Ausgewählte Textstelle ▸
==========

# Federgabel wieder zum Glänzen bringen!?



## mara174 (28. September 2013)

Hey Mädels,
mir ist vor kurzem aufgefallen, dass meine ehemals schwarz glänzende Federgabel plötzlich gar nicht mehr so glänzend aussieht...

Und zwar ist sie jetzt eher gräulich. 
Woran könnte das denn liegen?
Oder noch wichtiger: wie bekomm ich es wieder glänzend?


----------



## Ani (29. September 2013)

hast du es schonmal mit muc-off versucht sie wieder sauber zu bekommen? 
scheint die gabel nur dreckig zu sein, oder ist sie matt, weil sie viele kleine kratzer hat? diese bekommst du ggf. mit einer lackpolitur raus.


----------



## MTB-News.de




----------



## mara174 (3. Oktober 2013)

Also die Gabel sieht so aus:






 Überall so gleichmäßig "ausgegraut".

Zum Vergleich die Gabel meines Mannes (gleiches Modell, gleiches Alter):





(bitte den Staub nicht beachten )


----------



## Ani (10. Oktober 2013)

öhm, die wirkt auf dem bild ja wie ausgebleicht, glaube nicht, dass man das mit putzen wieder wegbekommt... ggf. ein produktionsfehler.


----------

==========

Bereitgestelltes Material ▸
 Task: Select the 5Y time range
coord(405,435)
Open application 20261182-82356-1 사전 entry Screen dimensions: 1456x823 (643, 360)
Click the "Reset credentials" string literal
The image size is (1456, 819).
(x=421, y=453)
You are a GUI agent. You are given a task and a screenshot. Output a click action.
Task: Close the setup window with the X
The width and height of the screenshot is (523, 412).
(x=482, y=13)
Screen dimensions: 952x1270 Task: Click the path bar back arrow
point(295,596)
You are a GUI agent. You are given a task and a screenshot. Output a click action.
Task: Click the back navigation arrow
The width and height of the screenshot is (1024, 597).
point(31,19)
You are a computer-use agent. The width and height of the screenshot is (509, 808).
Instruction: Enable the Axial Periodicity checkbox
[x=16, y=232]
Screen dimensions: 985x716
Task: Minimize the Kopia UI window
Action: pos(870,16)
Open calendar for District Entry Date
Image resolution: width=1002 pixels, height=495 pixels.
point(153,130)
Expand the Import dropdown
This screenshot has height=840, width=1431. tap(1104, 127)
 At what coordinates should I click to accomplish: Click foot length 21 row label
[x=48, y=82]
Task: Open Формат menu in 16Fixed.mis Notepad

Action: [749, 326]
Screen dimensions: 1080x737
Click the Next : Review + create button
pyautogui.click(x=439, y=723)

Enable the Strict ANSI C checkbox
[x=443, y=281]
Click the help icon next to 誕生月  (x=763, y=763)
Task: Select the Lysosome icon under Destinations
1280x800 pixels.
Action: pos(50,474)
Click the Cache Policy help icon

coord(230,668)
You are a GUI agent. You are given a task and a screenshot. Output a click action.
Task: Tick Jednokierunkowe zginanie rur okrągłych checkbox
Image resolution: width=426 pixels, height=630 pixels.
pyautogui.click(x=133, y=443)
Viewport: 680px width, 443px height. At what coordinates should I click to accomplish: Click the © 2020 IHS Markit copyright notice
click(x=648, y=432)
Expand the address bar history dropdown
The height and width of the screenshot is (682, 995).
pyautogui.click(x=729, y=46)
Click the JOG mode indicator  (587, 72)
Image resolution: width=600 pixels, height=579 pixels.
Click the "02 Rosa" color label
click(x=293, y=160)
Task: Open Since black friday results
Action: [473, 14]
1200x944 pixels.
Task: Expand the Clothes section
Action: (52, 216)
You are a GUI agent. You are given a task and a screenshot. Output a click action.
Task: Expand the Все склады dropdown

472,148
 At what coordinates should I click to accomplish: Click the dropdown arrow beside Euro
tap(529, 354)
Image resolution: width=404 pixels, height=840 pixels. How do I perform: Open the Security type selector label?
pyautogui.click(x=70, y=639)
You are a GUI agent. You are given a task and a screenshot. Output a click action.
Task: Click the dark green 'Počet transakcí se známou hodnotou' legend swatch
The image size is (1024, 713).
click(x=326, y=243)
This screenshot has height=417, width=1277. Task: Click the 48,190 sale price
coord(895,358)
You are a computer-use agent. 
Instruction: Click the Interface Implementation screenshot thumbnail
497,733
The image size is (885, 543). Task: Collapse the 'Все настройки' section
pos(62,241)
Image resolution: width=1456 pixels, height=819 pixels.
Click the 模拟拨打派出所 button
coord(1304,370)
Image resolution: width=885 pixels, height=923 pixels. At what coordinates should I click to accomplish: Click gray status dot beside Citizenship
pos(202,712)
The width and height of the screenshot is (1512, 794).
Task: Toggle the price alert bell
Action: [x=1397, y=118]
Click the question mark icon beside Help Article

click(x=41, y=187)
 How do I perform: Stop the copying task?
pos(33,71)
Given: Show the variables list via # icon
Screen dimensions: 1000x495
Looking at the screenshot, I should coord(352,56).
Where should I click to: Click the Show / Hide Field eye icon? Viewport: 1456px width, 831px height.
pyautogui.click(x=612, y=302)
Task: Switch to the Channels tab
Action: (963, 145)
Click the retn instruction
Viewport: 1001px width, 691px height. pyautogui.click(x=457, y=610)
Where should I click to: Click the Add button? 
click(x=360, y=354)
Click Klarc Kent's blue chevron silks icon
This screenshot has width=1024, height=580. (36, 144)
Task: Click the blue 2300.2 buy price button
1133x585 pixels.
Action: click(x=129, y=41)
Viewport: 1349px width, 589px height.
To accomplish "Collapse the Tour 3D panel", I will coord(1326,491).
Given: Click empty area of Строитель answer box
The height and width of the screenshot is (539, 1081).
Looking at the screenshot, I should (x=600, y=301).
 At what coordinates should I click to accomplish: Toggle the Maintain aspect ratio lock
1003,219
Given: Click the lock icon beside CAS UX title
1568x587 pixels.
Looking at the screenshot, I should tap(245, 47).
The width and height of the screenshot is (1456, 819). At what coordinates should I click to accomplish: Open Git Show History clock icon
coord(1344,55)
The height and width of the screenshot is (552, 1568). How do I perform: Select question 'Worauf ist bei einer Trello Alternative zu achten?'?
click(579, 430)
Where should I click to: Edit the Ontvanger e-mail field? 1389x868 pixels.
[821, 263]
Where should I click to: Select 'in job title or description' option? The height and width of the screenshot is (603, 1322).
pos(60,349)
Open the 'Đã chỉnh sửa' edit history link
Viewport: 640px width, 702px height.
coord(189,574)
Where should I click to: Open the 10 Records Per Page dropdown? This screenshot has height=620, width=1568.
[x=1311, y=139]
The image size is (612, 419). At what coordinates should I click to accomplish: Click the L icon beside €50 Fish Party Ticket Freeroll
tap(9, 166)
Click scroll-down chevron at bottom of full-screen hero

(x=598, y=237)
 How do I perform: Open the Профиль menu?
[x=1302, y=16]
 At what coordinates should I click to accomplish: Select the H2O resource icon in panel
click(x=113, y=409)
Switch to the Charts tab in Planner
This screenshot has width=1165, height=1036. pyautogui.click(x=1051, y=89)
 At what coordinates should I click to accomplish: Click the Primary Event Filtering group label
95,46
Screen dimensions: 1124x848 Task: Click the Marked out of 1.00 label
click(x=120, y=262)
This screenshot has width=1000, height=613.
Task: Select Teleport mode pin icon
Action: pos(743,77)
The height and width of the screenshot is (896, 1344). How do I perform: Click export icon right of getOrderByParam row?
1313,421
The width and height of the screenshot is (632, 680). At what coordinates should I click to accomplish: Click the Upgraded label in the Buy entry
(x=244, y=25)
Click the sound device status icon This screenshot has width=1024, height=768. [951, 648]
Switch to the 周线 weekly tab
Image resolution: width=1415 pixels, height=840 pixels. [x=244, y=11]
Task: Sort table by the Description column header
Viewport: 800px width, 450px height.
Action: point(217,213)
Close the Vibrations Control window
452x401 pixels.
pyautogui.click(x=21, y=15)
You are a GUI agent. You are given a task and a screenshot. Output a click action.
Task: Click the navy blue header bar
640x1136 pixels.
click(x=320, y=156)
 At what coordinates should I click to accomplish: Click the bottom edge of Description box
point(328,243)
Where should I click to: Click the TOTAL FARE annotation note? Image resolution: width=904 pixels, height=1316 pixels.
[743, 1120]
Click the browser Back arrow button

==========

Aufgabenstellung ▸ Nenne alle Datumsangaben, die in der Diskussion über die Federgabel bei den Beiträgen stehen.

Erledigte Aufgabe ▸
- 28. September 2013
- 29. September 2013
- 3. Oktober 2013
- 10. Oktober 2013